From the stages of Broadway and London to university campuses, Paris, and the bourgeoning theaters of Africa, Greek tragedy remains constantly in production. This global revival, in addition to delighting audiences, has highlighted both the promise and the pitfalls of staging ancient masterpieces in the modern age. Addressing the issues and challenges these performances pose, renowned classicist Simon Goldhill responds here to the growing demand for a comprehensive guide to staging Greek tragedy today. In crisp and spirited prose, Goldhill explains how Aeschylus, Euripides, and Sophocles conceived their works in performance and then summarizes everything we know about how their tragedies were actually staged. The heart of his book tackles the six major problems facing any company performing these works today: the staging space and concept of the play; the use of the chorus; the actor’s role in an unfamiliar style of performance; the place of politics in tragedy; the question of translation; and the treatment of gods, monsters, and other strange characters of the ancient world. Outlining exactly what makes each of these issues such a pressing difficulty for modern companies, Goldhill provides insightful solutions drawn from his nimble analyses of some of the best recent productions in the United States, Britain, and Continental Europe. One of the few experts on both Greek tragedy and contemporary performance, Goldhill uses his unique background and prodigious literary skill to illuminate brilliantly what makes tragedy at once so exciting and so tricky to get right. The result will inspire and enlighten all directors and performers—not to mention the growing audiences—of ancient Greek theater.


The Revenger's Tragedy

1996-05-15
The Revenger's Tragedy
Title The Revenger's Tragedy PDF eBook
Author Cyril Tourneur
Publisher Manchester University Press
Pages 148
Release 1996-05-15
Genre Drama
ISBN 9780719043758

This book depicts a morally corrupt universe where the desire for justice is contaminated by the obsession for revenge. The denunciations of sin are countered at each turn by the pleasure characters take in acting or watching adultery, incest & murder.

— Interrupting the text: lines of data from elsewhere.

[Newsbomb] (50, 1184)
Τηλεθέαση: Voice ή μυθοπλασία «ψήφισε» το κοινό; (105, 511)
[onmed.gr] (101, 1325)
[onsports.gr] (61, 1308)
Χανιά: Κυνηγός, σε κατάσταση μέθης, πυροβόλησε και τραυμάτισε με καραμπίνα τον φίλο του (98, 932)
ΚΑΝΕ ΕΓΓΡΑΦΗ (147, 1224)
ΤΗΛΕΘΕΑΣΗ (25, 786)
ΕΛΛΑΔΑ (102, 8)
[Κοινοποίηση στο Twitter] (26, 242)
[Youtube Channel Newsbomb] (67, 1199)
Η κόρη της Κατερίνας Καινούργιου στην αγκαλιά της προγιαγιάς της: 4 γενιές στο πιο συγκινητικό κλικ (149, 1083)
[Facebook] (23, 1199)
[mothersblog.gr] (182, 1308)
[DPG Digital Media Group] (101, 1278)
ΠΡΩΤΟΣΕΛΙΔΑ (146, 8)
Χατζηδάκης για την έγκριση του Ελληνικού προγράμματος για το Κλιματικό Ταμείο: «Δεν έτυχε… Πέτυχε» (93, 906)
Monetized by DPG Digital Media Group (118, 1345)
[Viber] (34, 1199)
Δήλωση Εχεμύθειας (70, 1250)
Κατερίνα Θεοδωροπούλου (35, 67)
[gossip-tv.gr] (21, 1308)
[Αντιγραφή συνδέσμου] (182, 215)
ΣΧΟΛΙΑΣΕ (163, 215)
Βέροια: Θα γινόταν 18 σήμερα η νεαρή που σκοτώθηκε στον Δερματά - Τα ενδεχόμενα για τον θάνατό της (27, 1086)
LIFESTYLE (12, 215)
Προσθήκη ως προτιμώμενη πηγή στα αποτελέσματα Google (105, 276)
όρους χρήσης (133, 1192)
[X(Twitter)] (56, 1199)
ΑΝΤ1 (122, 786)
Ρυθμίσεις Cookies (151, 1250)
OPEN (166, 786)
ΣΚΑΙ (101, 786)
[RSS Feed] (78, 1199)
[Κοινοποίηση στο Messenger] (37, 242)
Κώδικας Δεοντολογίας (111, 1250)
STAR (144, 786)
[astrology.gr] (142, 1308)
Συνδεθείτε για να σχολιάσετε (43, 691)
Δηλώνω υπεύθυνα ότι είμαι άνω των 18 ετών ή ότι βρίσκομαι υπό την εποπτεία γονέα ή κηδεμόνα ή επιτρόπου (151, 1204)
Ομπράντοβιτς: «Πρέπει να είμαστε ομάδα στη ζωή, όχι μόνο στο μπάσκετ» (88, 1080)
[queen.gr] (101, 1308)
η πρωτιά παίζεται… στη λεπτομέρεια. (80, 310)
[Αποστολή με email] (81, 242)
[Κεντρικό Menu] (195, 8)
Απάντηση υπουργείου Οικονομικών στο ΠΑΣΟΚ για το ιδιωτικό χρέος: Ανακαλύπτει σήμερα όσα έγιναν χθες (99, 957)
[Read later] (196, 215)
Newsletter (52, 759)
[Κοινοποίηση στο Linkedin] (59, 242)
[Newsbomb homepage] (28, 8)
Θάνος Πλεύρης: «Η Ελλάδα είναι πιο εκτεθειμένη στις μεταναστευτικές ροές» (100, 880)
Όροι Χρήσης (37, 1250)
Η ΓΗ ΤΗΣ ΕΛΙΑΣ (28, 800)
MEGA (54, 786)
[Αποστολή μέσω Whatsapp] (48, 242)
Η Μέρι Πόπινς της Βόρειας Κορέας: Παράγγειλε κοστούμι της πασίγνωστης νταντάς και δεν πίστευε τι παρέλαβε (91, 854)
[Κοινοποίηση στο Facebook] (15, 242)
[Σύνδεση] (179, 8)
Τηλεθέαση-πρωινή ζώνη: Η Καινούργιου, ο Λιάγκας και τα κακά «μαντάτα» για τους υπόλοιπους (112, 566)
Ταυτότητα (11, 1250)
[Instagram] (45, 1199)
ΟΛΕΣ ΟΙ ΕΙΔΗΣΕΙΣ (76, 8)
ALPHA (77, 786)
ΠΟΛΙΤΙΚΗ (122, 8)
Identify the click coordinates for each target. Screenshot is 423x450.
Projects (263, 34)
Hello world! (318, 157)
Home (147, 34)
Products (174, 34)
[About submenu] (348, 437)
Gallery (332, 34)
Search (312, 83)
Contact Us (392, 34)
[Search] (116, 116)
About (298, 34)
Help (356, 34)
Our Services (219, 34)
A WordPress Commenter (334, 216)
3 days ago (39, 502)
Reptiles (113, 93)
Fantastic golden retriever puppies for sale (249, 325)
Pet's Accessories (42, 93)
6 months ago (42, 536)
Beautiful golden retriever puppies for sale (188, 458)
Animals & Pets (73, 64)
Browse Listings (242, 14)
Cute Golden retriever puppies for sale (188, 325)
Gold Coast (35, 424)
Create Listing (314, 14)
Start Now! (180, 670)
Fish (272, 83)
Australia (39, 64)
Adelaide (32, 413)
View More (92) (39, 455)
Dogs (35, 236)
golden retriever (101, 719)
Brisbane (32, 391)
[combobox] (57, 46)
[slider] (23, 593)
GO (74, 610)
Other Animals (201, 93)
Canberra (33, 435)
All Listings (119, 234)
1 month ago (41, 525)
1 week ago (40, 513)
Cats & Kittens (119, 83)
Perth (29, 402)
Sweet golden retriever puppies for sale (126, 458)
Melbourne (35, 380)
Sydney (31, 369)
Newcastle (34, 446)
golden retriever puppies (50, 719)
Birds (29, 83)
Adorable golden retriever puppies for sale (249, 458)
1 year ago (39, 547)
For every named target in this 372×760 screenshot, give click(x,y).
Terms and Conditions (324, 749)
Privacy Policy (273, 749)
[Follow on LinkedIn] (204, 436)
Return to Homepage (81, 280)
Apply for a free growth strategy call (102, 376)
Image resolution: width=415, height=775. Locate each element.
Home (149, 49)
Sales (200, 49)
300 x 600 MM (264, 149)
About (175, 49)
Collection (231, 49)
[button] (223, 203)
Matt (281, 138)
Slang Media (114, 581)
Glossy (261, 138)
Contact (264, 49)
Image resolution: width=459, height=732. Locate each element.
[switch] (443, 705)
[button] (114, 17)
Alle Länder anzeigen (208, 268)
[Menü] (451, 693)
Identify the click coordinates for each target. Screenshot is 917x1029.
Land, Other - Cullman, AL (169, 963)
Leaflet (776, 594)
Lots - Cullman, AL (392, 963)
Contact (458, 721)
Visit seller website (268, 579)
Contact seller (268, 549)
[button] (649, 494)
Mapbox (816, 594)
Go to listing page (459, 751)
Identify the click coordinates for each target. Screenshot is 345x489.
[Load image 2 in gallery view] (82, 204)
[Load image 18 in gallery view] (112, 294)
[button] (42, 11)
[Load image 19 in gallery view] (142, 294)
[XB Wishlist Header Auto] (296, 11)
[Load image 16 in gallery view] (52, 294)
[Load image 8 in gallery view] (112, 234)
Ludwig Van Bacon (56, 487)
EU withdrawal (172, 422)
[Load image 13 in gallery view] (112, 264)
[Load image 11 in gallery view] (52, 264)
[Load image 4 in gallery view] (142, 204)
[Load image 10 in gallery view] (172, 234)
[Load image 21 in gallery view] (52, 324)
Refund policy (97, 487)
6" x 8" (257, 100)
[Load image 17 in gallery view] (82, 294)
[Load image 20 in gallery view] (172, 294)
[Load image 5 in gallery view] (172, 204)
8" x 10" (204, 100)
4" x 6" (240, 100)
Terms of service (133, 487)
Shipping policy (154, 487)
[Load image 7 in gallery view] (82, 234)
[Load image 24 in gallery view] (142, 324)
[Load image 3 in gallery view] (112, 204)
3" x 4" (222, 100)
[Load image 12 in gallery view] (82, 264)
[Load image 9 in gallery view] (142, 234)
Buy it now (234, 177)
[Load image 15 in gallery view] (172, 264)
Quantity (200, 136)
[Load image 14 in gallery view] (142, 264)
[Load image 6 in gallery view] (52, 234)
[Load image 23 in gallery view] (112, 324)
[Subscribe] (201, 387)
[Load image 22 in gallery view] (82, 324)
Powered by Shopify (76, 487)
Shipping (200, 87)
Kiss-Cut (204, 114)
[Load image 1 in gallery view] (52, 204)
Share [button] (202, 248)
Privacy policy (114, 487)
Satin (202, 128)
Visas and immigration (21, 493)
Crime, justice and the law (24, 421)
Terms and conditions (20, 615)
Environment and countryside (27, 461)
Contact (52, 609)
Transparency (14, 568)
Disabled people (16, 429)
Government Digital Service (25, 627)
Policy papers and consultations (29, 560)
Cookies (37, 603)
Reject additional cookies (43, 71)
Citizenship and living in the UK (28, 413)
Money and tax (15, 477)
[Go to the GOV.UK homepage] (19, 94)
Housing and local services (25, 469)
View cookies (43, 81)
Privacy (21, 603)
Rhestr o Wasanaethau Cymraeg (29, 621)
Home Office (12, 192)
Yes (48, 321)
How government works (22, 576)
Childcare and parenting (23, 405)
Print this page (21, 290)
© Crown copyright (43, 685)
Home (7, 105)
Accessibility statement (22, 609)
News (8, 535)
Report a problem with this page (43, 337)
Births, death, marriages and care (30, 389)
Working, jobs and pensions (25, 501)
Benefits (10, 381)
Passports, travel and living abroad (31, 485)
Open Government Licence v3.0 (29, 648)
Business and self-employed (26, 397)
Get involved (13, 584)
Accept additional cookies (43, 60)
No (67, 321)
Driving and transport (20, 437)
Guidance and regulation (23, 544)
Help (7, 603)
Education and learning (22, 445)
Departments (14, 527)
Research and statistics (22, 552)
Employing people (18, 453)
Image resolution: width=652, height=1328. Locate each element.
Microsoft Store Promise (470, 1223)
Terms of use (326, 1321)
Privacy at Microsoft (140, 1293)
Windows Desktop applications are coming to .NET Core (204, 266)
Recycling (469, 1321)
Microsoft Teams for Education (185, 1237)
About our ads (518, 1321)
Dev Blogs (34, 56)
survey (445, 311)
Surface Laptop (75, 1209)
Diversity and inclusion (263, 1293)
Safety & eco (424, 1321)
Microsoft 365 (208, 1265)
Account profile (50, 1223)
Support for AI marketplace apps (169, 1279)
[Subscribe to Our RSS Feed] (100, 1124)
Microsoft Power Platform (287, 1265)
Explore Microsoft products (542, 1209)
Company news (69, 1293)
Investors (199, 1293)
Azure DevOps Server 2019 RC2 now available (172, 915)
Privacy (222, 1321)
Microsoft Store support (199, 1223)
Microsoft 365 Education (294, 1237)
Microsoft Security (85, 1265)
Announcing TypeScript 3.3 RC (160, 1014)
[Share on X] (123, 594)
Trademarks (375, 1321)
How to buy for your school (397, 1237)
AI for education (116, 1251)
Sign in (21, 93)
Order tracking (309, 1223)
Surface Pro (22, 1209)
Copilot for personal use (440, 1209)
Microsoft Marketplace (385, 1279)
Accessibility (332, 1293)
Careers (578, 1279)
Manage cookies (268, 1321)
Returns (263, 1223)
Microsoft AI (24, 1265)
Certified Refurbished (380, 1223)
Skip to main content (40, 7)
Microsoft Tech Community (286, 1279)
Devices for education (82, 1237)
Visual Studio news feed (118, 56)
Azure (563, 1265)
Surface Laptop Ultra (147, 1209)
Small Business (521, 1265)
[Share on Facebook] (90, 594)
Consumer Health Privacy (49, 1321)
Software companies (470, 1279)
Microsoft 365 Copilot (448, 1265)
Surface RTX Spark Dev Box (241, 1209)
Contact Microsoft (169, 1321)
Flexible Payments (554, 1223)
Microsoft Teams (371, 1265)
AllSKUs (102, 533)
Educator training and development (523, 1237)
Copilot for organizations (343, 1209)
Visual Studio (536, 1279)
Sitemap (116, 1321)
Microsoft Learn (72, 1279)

"Iron, Ornament and Architecture in Victorian Britain "

2017-07-05
Title "Iron, Ornament and Architecture in Victorian Britain " PDF eBook
Author Paul Dobraszczyk
Publisher Routledge
Pages 343
Release 2017-07-05
Genre Art
ISBN 1351562096

Vilified by leading architectural modernists and Victorian critics alike, mass-produced architectural ornament in iron has received little sustained study since the 1960s; yet it proliferated in Britain in the half century after the building of the Crystal Palace in 1851 - a time when some architects, engineers, manufacturers, and theorists believed that the fusion of iron and ornament would reconcile art and technology and create a new, modern architectural language. Comprehensively illustrated and richly researched, Iron, Ornament and Architecture in Victorian Britain presents the most sustained study to date of the development of mechanised architectural ornament in iron in nineteenth-century architecture, its reception and theorisation by architects, critics and engineers, and the contexts in which it flourished, including industrial buildings, retail and seaside architecture, railway stations, buildings for export and exhibition, and street furniture. Appealing to architects, conservationists, historians and students of nineteenth-century visual culture and the built environment, this book offers new ways of understanding the notion of modernity in Victorian architecture by questioning and re-evaluating both Victorian and modernist understandings of the ideological split between historicism and functionalism, and ornament and structure.